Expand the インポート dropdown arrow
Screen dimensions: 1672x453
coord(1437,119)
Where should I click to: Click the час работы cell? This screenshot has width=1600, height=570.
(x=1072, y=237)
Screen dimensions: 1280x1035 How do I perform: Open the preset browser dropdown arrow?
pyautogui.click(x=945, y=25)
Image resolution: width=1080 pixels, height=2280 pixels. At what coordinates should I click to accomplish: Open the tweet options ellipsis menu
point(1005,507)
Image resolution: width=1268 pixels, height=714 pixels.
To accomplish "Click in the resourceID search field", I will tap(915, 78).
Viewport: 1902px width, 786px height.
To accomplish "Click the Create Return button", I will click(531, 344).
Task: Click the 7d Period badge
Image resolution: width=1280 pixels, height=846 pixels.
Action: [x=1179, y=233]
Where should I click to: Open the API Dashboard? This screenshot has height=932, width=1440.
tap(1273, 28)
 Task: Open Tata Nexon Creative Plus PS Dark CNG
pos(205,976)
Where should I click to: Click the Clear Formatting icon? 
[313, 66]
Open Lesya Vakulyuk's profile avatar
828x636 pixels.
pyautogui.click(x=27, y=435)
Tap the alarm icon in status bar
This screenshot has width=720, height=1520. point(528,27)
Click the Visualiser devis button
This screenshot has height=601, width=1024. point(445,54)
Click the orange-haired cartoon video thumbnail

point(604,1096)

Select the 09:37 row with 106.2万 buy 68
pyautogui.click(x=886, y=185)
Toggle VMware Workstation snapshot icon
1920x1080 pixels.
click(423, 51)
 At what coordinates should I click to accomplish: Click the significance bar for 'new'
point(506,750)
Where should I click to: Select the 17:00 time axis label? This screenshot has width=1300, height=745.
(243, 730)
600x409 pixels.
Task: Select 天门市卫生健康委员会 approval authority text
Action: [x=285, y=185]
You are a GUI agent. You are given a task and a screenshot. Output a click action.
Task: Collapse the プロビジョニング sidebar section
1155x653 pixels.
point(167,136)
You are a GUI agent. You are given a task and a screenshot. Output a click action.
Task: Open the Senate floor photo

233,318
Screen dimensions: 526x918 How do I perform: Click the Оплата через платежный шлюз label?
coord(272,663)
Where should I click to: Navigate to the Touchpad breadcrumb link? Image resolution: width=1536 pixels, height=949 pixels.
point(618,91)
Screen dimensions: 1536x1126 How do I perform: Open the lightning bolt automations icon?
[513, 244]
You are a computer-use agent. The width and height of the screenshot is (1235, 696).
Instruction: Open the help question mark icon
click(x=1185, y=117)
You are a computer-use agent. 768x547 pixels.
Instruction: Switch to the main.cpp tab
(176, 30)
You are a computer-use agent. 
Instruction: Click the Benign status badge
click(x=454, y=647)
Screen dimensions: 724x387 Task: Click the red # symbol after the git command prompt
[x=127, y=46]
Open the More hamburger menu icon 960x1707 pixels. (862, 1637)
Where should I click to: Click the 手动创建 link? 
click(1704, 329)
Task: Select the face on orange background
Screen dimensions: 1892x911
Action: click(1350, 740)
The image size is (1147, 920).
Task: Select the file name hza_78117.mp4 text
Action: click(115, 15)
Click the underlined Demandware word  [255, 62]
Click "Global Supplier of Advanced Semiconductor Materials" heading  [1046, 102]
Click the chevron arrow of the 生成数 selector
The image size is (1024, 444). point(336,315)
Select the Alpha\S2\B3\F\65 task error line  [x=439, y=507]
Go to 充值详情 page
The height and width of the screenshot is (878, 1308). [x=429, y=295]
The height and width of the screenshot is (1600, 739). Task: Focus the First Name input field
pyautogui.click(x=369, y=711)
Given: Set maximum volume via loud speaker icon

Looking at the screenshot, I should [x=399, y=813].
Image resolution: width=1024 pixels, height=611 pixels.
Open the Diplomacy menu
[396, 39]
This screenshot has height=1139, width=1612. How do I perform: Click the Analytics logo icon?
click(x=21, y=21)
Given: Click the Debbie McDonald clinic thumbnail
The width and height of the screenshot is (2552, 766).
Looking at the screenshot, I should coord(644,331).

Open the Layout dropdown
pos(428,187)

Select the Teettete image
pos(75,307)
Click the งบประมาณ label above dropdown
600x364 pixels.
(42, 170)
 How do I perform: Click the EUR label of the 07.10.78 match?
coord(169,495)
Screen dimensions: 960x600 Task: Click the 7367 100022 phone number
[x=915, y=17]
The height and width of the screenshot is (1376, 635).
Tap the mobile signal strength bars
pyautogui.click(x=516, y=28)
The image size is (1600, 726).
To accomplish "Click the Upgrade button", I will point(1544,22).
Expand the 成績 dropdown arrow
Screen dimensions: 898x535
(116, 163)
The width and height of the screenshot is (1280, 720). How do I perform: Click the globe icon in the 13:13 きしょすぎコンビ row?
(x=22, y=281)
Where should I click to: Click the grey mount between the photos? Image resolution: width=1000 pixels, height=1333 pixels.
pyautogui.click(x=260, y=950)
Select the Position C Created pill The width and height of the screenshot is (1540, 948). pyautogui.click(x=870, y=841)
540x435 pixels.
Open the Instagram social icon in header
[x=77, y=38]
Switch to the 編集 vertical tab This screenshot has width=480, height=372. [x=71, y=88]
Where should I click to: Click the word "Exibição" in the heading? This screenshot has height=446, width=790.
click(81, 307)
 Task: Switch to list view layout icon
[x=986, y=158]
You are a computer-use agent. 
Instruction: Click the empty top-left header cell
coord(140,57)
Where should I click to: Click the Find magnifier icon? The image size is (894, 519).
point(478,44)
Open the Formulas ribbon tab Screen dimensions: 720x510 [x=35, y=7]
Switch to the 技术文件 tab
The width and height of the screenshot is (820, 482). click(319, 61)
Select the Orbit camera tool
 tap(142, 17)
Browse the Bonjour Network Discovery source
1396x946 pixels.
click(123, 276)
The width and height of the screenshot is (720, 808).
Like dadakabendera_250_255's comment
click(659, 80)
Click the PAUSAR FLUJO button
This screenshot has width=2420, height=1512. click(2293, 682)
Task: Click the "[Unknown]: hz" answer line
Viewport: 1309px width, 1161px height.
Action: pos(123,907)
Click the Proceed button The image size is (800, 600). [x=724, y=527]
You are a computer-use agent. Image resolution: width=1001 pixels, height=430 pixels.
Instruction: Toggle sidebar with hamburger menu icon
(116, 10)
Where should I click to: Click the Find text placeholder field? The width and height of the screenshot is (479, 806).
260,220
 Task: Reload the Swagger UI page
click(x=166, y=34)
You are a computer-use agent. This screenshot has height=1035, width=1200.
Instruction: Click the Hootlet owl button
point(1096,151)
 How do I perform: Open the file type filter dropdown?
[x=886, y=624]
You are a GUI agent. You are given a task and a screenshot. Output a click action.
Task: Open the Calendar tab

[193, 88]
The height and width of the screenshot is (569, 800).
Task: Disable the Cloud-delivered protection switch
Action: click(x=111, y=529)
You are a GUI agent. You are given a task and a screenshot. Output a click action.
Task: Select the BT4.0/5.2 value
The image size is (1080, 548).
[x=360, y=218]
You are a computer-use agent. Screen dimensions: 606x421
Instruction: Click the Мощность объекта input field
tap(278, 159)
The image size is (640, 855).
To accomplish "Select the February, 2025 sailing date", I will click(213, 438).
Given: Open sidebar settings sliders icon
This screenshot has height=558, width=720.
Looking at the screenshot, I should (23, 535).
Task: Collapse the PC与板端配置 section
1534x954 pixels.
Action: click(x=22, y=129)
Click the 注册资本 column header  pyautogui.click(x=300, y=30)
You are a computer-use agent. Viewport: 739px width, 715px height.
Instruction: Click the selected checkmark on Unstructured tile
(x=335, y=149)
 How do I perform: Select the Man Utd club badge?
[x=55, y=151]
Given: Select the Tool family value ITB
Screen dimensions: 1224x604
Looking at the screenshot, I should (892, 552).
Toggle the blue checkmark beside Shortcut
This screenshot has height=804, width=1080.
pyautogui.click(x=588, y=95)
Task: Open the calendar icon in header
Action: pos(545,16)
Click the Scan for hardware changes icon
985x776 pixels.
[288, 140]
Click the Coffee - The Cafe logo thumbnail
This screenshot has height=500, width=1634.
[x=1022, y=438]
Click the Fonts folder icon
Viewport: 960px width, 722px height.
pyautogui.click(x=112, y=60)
-=-=-=-=-
[YOUR OBJECTIVE] In the data above, find the line with "Task: Open the Calendar tab" and the line with "Task: Select the BT4.0/5.2 value". Retype both, plus every line between them, exactly.

[RESPONSE TO THE EXERCISE]
Task: Open the Calendar tab

[193, 88]
The height and width of the screenshot is (569, 800).
Task: Disable the Cloud-delivered protection switch
Action: click(x=111, y=529)
You are a GUI agent. You are given a task and a screenshot. Output a click action.
Task: Select the BT4.0/5.2 value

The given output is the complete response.